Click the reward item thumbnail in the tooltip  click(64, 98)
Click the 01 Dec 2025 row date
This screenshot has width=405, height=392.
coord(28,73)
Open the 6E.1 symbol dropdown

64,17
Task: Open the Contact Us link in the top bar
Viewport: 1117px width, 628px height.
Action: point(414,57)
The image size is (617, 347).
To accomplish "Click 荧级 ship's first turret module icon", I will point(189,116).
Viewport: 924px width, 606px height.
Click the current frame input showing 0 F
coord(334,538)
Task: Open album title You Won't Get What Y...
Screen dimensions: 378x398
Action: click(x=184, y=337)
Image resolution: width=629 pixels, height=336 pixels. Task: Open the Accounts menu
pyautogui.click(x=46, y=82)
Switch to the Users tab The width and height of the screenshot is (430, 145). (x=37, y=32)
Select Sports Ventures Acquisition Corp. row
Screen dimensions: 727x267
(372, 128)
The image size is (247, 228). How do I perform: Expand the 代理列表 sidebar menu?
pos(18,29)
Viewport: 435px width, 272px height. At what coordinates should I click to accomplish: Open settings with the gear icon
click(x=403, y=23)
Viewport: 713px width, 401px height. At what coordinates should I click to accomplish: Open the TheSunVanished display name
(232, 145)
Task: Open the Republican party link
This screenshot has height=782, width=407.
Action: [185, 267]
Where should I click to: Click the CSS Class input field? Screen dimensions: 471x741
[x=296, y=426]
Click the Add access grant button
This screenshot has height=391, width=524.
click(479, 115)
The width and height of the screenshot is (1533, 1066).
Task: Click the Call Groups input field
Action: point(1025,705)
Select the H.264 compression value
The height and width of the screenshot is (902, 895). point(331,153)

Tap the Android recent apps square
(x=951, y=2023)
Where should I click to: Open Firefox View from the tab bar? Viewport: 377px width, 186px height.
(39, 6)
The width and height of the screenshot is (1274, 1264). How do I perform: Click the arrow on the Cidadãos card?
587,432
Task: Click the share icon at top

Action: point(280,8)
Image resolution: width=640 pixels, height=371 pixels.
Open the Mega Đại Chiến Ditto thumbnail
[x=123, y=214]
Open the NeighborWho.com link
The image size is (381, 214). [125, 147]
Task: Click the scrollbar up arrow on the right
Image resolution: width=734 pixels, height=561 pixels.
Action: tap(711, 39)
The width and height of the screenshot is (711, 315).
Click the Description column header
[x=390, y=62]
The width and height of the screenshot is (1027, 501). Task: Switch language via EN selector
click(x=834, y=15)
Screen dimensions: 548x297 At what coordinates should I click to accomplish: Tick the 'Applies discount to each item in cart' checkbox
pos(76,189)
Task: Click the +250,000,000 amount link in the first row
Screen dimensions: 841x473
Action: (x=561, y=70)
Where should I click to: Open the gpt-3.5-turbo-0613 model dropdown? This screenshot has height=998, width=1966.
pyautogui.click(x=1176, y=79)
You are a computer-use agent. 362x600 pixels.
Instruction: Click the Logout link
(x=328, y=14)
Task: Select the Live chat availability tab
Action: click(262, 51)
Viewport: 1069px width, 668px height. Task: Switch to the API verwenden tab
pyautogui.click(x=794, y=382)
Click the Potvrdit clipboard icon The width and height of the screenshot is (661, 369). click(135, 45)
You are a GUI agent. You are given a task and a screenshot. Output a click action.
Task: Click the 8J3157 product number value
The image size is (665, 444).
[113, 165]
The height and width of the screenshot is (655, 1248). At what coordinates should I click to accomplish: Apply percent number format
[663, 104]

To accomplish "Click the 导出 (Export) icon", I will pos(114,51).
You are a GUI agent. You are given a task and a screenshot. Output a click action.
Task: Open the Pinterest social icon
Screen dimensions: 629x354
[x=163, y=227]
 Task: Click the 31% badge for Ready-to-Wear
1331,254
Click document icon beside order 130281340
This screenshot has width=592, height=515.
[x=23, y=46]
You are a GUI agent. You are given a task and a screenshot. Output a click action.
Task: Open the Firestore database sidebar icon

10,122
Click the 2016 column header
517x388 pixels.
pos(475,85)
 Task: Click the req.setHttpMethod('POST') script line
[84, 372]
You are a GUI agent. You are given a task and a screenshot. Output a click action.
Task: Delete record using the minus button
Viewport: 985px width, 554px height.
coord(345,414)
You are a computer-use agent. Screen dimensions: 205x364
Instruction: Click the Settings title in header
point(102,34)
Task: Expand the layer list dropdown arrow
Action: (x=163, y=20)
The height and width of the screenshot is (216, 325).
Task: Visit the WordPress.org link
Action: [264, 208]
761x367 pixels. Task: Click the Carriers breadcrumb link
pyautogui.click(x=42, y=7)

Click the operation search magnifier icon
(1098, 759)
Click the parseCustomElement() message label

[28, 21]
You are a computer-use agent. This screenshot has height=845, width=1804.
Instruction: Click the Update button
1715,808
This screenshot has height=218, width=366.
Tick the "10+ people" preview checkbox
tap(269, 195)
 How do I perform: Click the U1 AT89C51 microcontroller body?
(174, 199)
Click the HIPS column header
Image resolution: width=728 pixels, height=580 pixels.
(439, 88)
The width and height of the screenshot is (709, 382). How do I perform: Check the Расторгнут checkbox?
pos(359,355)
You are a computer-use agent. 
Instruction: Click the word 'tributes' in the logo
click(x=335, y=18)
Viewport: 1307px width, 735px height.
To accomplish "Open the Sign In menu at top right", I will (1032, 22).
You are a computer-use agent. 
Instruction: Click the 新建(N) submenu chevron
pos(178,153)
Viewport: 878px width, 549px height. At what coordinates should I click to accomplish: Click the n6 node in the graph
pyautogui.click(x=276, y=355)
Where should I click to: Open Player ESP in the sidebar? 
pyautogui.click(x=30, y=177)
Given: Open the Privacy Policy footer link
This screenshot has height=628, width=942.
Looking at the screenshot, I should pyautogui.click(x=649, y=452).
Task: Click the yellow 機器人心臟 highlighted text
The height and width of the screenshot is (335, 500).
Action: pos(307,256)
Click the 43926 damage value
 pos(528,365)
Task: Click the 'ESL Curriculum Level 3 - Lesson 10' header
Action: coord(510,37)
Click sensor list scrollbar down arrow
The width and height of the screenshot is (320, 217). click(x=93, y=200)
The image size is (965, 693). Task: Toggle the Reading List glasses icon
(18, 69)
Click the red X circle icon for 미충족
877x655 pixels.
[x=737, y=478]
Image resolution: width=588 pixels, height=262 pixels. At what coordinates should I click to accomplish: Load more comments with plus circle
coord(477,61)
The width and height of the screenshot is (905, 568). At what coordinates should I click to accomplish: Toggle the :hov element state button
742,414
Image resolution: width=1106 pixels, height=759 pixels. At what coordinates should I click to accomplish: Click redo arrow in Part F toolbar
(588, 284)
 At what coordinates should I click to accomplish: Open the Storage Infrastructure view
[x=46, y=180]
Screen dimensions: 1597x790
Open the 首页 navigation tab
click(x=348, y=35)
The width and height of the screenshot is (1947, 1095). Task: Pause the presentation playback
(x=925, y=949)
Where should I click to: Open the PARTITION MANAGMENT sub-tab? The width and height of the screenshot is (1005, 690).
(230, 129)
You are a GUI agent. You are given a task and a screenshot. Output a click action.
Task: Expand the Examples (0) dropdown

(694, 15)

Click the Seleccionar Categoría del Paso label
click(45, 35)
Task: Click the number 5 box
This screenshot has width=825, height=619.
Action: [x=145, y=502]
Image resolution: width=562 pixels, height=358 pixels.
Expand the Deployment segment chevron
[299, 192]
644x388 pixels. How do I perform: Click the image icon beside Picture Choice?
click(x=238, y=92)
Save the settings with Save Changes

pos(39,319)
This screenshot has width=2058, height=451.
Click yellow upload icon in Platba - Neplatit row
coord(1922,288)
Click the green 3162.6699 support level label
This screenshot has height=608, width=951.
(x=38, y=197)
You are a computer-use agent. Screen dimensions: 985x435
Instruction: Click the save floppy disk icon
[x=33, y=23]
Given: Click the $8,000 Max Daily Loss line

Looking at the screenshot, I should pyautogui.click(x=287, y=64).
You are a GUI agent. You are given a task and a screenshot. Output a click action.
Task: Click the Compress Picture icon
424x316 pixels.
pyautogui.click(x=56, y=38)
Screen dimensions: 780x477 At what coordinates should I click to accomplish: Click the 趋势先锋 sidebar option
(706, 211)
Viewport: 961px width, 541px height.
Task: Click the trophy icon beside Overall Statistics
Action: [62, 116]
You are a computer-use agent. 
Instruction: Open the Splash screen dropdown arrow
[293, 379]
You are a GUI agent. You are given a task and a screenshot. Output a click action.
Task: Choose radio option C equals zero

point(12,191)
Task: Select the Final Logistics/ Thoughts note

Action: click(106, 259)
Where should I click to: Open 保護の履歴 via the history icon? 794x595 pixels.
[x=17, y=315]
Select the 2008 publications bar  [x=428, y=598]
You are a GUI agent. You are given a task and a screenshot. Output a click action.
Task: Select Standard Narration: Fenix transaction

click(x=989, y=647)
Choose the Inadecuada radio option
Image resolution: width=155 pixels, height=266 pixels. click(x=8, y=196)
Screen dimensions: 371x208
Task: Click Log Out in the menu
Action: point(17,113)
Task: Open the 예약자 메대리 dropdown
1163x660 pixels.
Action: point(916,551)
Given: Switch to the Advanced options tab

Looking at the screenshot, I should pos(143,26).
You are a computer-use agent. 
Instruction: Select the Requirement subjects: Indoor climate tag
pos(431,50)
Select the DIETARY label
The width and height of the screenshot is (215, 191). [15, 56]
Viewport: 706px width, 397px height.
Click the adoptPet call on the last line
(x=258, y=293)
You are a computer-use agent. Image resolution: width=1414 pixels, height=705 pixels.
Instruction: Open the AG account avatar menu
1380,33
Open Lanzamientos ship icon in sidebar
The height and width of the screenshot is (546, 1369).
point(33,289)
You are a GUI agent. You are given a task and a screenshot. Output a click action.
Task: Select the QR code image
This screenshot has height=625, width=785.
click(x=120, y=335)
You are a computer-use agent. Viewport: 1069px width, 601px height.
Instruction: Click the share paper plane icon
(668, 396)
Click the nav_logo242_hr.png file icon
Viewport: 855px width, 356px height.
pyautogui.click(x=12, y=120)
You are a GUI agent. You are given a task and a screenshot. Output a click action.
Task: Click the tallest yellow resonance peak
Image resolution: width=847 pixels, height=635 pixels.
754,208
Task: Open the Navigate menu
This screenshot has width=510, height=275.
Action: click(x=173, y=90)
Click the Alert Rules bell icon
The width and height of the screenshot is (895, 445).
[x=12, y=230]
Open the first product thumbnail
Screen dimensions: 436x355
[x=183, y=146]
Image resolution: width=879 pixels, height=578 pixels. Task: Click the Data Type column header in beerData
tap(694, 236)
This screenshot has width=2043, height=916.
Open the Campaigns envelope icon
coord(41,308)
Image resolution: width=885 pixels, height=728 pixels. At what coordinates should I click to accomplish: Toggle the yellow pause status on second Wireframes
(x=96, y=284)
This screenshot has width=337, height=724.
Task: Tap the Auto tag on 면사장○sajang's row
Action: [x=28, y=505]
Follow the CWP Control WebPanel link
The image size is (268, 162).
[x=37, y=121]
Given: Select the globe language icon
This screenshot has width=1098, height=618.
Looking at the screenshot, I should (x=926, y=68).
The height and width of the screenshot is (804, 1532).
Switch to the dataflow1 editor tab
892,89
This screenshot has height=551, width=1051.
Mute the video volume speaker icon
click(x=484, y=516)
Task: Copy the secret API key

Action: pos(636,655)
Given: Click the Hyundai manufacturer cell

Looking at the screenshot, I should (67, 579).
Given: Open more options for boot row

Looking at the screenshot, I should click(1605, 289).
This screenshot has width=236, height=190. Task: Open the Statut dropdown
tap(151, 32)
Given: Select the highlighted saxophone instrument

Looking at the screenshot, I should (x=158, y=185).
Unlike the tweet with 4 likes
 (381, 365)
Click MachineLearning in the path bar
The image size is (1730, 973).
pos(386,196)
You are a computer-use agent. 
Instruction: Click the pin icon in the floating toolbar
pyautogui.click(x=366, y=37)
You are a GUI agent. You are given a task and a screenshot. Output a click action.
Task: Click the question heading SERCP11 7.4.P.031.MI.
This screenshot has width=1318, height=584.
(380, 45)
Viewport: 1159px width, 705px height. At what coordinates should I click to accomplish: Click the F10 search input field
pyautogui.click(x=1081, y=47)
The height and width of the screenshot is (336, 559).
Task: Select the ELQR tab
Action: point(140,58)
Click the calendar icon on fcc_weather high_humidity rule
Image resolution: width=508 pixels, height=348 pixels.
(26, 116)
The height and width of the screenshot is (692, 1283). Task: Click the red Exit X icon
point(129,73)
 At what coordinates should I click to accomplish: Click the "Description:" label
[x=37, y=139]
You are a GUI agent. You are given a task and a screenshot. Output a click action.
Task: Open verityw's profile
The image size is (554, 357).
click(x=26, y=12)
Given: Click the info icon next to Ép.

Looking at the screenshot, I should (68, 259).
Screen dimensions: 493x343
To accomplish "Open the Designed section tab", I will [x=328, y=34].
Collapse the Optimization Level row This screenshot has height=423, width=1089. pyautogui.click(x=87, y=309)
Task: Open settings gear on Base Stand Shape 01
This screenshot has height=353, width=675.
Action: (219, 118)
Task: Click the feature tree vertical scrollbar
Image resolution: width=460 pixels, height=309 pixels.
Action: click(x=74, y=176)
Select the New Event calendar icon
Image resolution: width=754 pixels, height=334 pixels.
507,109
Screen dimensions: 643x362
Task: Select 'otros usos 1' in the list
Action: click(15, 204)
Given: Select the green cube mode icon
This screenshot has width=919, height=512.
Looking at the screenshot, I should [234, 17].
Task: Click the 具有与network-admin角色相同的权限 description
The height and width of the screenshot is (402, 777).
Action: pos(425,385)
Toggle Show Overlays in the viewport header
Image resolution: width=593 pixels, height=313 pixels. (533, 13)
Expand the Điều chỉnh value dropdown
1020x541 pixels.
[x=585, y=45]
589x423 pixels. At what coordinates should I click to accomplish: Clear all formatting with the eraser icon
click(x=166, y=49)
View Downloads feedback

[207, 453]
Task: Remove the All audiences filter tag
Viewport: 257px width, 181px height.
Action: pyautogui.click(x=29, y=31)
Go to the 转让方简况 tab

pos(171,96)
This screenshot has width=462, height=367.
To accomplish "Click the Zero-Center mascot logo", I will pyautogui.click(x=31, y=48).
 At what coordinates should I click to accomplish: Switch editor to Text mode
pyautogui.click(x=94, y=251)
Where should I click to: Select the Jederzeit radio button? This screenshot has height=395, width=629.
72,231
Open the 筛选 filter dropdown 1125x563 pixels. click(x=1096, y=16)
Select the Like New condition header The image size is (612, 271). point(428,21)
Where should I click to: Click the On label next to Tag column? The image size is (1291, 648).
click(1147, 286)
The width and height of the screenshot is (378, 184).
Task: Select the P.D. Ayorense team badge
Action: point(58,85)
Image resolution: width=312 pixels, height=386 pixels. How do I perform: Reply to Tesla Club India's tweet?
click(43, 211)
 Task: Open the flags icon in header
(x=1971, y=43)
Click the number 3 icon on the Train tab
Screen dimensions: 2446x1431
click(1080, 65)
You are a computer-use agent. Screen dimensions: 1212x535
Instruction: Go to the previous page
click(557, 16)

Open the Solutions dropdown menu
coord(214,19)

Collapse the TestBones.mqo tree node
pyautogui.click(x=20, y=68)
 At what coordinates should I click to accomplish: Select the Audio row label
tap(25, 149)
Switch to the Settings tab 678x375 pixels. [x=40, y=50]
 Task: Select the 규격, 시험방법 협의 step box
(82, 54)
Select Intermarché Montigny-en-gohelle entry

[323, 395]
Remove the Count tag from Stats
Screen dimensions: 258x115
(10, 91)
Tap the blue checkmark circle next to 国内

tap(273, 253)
# # # #
WHAT IS BEING ASKED — Reproduce the material from the line containing "The width and height of the screenshot is (1027, 501)." through the line containing "pos(475,85)", including both of those lines, without any changes.

EXERCISE ANSWER —
The width and height of the screenshot is (1027, 501). Task: Switch language via EN selector
click(x=834, y=15)
Screen dimensions: 548x297 At what coordinates should I click to accomplish: Tick the 'Applies discount to each item in cart' checkbox
pos(76,189)
Task: Click the +250,000,000 amount link in the first row
Screen dimensions: 841x473
Action: (x=561, y=70)
Where should I click to: Open the gpt-3.5-turbo-0613 model dropdown? This screenshot has height=998, width=1966.
pyautogui.click(x=1176, y=79)
You are a computer-use agent. 362x600 pixels.
Instruction: Click the Logout link
(x=328, y=14)
Task: Select the Live chat availability tab
Action: click(262, 51)
Viewport: 1069px width, 668px height. Task: Switch to the API verwenden tab
pyautogui.click(x=794, y=382)
Click the Potvrdit clipboard icon The width and height of the screenshot is (661, 369). click(135, 45)
You are a GUI agent. You are given a task and a screenshot. Output a click action.
Task: Click the 8J3157 product number value
The image size is (665, 444).
[113, 165]
The height and width of the screenshot is (655, 1248). At what coordinates should I click to accomplish: Apply percent number format
[663, 104]

To accomplish "Click the 导出 (Export) icon", I will pos(114,51).
You are a GUI agent. You are given a task and a screenshot. Output a click action.
Task: Open the Pinterest social icon
Screen dimensions: 629x354
[x=163, y=227]
 Task: Click the 31% badge for Ready-to-Wear
1331,254
Click document icon beside order 130281340
This screenshot has width=592, height=515.
[x=23, y=46]
You are a GUI agent. You are given a task and a screenshot. Output a click action.
Task: Open the Firestore database sidebar icon

10,122
Click the 2016 column header
517x388 pixels.
pos(475,85)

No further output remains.